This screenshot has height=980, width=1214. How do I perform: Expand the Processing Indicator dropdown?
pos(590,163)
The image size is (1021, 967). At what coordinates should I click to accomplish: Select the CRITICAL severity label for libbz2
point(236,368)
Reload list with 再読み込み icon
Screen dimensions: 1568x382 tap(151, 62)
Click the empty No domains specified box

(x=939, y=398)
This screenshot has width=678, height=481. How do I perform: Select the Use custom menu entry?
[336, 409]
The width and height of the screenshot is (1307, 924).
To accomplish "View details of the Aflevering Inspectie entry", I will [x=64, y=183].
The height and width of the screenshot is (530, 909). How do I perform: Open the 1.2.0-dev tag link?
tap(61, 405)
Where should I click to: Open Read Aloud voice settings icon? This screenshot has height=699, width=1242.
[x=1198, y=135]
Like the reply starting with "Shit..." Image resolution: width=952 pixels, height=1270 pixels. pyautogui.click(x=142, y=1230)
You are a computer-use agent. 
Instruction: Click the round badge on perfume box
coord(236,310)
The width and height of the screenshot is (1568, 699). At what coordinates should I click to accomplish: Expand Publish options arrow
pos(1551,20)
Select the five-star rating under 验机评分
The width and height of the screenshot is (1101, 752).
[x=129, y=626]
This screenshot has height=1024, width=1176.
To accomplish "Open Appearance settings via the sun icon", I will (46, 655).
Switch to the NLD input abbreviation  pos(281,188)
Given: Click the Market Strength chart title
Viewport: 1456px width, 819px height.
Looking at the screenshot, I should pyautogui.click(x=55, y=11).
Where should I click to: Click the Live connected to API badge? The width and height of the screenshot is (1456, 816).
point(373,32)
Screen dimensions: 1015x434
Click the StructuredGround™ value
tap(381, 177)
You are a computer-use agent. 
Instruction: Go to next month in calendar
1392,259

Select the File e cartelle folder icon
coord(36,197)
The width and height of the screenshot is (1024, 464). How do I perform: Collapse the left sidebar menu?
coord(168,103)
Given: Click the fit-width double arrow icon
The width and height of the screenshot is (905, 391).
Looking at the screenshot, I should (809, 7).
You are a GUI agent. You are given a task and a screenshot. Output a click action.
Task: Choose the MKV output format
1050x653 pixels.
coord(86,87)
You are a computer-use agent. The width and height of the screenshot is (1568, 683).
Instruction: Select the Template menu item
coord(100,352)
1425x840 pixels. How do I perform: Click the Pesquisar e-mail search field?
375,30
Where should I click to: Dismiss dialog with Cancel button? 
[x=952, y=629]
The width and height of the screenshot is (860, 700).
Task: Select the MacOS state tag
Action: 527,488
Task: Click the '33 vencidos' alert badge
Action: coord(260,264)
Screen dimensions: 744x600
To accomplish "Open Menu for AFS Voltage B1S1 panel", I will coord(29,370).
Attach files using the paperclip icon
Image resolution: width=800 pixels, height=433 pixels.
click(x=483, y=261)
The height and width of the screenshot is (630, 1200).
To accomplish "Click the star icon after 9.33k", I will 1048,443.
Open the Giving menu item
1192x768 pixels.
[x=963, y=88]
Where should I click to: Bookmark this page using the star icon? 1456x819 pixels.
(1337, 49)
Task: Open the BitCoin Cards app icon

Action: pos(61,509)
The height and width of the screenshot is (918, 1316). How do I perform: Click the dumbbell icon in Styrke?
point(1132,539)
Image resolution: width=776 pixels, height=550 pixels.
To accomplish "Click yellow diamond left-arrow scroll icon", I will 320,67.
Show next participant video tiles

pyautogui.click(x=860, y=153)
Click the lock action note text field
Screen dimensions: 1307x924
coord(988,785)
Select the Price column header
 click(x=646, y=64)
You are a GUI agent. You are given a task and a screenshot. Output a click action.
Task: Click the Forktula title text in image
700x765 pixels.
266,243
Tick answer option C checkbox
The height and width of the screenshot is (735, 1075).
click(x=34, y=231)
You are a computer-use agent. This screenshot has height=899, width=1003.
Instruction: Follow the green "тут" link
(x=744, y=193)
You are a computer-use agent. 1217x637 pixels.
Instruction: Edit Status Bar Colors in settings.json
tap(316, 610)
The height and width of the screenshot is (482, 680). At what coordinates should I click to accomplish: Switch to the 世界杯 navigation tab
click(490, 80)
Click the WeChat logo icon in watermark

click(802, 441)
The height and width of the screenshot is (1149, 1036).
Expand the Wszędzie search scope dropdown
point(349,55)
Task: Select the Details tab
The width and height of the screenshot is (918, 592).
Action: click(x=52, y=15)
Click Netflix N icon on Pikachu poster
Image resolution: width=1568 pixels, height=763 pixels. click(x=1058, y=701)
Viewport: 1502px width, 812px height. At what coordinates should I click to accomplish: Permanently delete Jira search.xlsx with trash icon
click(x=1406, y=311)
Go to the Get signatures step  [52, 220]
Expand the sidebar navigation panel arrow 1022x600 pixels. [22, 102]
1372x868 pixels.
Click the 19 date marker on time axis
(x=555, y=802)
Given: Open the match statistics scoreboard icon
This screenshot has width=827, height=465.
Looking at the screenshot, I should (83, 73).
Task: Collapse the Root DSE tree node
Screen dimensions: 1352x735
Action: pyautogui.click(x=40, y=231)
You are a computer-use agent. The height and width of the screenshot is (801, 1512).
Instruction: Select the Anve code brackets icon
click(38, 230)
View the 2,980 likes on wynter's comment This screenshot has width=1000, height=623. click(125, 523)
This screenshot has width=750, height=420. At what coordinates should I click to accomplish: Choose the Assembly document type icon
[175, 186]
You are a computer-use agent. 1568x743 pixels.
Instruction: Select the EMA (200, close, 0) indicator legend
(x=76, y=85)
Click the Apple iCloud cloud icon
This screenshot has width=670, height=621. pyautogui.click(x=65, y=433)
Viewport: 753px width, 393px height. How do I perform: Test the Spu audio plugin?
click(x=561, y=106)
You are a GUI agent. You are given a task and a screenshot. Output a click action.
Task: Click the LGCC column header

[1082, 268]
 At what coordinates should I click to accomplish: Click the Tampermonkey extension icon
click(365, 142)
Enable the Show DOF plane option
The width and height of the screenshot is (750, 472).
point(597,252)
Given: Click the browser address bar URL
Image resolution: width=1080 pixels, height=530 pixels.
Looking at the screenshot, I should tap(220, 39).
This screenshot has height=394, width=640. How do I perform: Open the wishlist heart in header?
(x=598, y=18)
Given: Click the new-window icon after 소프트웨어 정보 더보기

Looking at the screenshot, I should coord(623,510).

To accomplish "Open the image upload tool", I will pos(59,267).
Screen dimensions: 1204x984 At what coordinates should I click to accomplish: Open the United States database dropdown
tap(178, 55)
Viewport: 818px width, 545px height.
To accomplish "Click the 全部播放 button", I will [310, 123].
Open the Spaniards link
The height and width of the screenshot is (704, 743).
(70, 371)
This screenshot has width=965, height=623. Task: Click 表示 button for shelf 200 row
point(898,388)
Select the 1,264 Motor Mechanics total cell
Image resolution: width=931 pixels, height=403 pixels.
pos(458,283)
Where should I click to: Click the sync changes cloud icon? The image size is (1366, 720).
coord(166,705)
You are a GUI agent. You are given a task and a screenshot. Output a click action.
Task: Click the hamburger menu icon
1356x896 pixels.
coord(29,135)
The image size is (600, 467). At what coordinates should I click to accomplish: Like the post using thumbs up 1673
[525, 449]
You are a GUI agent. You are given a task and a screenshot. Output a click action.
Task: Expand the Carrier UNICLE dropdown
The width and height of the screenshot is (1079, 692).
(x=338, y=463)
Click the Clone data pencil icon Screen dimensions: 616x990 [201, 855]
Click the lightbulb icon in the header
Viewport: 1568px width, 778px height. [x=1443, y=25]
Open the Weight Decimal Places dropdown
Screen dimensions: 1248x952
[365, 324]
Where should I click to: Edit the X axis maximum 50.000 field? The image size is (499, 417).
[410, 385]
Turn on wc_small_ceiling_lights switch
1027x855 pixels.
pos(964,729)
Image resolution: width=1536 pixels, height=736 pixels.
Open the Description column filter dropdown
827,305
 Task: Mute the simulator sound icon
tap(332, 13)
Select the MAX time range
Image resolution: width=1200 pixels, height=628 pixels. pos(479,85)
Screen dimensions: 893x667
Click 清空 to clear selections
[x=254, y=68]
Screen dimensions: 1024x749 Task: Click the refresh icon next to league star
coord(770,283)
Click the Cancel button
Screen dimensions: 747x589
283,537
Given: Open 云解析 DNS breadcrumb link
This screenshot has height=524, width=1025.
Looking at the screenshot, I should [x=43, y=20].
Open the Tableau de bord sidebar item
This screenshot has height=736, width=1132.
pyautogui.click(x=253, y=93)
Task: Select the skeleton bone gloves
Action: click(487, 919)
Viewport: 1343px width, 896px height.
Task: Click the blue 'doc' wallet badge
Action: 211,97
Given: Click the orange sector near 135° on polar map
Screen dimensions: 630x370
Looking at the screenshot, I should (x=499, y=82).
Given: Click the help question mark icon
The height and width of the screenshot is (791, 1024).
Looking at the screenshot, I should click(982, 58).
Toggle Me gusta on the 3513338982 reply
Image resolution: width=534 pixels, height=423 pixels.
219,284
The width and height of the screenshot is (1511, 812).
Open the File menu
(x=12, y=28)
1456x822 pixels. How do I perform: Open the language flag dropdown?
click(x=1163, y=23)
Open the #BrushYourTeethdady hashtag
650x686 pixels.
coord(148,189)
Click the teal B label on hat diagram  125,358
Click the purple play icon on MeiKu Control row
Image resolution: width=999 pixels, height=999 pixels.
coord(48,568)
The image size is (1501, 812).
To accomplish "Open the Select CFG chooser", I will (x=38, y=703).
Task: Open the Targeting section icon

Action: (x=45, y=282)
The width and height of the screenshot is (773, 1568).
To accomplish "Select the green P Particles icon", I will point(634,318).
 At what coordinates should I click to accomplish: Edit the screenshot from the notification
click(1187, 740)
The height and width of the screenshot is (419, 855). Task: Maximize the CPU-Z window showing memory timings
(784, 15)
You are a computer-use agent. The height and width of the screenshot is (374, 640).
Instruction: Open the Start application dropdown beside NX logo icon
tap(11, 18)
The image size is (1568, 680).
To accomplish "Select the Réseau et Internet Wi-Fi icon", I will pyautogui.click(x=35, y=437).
═══
Gather every line in the records above that contains the word "time" and copy each one out, treating uppercase and lowercase letters as different.

Click the 19 date marker on time axis
Select the MAX time range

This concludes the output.